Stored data
○ ○ ○ ○ ○ ○ ○

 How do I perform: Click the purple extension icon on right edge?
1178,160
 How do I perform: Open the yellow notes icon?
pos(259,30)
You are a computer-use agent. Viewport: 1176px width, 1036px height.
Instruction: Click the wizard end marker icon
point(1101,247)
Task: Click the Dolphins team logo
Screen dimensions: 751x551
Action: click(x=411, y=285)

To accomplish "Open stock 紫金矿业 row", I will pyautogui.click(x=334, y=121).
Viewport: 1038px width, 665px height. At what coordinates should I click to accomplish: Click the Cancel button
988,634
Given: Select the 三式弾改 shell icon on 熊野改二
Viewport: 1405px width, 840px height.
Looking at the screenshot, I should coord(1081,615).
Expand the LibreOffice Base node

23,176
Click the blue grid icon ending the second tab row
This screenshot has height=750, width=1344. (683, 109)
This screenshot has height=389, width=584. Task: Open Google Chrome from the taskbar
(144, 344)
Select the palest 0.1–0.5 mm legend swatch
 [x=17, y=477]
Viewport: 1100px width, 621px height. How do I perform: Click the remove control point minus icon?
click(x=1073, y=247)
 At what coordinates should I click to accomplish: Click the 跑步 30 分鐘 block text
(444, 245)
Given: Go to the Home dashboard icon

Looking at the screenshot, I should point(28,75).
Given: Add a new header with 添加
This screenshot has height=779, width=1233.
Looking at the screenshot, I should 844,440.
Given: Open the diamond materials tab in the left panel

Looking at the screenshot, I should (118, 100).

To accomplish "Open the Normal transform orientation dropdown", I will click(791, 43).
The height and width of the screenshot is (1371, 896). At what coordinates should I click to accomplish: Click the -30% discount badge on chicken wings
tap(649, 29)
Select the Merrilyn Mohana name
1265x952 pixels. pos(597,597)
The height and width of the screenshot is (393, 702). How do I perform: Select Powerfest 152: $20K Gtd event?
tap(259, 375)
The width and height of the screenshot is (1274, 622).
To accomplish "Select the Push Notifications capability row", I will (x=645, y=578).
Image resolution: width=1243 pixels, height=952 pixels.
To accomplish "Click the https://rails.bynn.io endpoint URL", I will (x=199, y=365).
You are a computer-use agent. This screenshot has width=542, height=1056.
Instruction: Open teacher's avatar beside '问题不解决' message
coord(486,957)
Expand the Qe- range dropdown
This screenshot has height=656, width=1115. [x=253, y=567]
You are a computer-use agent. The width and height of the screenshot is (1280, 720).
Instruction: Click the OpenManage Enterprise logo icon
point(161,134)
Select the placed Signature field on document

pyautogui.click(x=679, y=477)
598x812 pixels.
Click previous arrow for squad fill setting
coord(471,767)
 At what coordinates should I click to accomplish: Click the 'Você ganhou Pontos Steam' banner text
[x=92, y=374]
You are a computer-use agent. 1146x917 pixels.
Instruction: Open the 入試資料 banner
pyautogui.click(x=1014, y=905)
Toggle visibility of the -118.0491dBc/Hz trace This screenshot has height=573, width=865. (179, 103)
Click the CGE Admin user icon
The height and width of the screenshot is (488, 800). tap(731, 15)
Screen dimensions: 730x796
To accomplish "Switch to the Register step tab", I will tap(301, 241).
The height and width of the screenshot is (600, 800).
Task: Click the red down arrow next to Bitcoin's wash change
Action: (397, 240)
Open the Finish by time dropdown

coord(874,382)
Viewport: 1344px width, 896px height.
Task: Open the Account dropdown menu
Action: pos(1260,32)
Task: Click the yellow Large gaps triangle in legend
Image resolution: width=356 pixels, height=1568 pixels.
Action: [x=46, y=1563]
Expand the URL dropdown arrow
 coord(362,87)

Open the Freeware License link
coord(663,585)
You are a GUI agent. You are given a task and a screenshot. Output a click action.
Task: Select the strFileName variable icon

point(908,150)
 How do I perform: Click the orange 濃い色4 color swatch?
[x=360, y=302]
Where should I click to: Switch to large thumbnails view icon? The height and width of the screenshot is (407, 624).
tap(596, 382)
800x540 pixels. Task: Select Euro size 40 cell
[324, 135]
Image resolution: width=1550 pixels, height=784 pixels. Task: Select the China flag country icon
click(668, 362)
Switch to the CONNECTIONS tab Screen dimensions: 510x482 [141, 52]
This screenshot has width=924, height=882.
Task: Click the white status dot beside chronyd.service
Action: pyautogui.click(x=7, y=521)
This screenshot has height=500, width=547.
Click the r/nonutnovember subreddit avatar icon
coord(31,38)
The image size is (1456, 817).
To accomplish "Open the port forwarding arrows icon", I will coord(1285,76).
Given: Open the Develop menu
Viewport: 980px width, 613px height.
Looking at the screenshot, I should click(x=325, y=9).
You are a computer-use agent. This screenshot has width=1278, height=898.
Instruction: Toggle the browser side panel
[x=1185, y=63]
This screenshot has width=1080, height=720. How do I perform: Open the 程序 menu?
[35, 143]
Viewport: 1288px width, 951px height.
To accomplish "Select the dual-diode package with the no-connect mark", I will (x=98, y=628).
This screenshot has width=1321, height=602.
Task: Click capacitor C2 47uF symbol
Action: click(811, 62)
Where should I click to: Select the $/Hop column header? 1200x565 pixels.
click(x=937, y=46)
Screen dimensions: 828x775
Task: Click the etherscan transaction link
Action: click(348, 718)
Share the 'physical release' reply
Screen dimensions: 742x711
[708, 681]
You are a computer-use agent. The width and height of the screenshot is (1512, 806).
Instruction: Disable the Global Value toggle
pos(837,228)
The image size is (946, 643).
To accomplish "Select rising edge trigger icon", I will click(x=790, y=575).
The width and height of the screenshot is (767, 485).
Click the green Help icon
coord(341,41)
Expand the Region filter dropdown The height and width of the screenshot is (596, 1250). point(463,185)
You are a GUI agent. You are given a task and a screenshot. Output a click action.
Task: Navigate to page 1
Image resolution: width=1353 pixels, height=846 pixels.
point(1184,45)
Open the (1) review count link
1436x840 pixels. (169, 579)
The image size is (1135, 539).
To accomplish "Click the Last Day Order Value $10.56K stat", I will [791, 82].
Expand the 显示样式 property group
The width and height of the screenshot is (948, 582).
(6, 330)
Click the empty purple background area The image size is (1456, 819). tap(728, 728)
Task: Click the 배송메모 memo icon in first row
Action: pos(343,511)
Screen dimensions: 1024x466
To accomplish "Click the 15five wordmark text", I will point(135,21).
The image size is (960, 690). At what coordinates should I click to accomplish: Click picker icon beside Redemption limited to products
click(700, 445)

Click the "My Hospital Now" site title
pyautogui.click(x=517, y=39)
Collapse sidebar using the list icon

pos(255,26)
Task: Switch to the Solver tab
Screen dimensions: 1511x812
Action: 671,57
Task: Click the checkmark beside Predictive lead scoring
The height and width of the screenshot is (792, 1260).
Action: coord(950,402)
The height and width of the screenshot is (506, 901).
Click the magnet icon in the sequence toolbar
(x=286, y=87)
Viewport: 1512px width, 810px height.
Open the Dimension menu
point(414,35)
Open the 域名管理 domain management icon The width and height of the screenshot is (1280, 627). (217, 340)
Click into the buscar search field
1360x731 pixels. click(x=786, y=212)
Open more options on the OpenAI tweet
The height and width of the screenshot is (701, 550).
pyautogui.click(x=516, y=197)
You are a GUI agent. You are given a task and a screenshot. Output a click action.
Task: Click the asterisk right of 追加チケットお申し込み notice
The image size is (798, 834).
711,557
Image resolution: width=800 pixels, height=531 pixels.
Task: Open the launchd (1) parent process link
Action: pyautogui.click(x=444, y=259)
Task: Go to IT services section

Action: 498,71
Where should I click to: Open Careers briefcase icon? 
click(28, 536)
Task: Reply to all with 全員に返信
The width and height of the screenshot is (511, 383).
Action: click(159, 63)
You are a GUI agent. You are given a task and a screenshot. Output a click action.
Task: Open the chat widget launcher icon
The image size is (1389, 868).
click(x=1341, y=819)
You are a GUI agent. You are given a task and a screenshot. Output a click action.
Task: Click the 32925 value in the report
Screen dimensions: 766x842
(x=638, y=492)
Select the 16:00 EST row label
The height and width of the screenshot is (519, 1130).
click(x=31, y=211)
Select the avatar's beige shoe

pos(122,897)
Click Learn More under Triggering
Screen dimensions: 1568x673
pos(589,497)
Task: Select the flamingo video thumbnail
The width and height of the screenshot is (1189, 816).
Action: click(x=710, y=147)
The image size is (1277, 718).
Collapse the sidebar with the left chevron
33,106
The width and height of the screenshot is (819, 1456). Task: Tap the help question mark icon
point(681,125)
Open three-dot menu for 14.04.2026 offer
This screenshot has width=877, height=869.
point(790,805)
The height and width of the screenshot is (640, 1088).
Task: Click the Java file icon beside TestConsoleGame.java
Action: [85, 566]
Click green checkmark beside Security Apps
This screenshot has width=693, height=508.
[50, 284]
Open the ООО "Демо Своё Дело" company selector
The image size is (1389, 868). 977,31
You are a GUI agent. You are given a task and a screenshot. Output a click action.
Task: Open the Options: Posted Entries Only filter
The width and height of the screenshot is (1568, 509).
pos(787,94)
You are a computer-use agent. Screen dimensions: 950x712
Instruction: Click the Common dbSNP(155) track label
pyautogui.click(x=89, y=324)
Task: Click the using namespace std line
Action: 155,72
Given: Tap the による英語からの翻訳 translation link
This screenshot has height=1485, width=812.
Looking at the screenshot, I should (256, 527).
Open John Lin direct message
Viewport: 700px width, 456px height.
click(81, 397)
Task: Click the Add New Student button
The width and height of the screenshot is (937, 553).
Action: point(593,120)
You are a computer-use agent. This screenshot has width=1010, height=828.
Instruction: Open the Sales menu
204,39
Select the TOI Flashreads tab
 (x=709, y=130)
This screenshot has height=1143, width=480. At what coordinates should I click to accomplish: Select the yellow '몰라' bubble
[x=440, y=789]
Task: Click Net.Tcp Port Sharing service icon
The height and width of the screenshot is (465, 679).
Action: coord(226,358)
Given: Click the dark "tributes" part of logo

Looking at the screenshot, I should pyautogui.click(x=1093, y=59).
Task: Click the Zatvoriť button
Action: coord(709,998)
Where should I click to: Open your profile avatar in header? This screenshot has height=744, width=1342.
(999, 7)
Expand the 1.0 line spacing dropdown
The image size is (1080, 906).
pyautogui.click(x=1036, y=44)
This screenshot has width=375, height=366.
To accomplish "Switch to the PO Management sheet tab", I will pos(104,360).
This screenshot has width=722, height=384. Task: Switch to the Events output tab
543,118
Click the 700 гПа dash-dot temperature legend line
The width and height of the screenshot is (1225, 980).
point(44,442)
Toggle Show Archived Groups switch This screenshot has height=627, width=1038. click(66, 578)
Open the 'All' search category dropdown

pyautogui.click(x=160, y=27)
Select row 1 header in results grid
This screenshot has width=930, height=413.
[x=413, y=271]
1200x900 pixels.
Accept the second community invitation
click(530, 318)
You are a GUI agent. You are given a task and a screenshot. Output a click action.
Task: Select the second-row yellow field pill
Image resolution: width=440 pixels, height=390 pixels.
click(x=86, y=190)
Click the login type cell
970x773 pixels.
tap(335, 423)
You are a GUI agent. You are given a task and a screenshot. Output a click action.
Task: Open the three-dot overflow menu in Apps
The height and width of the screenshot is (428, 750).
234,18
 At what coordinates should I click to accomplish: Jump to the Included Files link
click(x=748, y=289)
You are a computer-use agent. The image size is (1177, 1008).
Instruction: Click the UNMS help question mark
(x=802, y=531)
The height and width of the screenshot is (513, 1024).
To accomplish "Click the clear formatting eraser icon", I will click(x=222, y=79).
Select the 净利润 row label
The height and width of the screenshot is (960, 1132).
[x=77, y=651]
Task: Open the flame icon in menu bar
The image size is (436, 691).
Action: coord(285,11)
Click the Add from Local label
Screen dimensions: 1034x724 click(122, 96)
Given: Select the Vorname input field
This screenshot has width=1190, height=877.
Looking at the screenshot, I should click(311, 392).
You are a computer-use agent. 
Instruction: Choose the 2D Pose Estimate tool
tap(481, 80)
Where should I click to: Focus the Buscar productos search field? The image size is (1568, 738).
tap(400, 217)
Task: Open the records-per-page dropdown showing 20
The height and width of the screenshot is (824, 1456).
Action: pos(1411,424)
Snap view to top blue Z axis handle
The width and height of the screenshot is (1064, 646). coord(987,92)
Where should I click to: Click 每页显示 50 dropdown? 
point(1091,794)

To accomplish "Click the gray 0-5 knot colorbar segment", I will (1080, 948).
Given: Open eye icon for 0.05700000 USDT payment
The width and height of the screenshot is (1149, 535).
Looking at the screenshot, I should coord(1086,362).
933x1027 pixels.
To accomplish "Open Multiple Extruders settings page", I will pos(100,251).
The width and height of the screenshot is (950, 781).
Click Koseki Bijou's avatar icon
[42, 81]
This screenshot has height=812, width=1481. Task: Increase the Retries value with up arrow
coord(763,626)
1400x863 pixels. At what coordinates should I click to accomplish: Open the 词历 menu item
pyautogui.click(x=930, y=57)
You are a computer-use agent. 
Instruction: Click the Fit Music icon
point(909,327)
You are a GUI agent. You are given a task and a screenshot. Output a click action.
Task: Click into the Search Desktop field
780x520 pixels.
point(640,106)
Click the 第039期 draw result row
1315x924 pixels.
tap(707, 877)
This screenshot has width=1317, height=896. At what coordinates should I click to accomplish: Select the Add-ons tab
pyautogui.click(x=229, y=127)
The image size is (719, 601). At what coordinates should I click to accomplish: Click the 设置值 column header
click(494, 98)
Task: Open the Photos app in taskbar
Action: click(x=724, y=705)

○ ○ ○ ○ ○ ○ ○

• Task item:
Determine how many lines of the data above contain the string "filter", and give the result with nothing else.

• Exercise solution:
2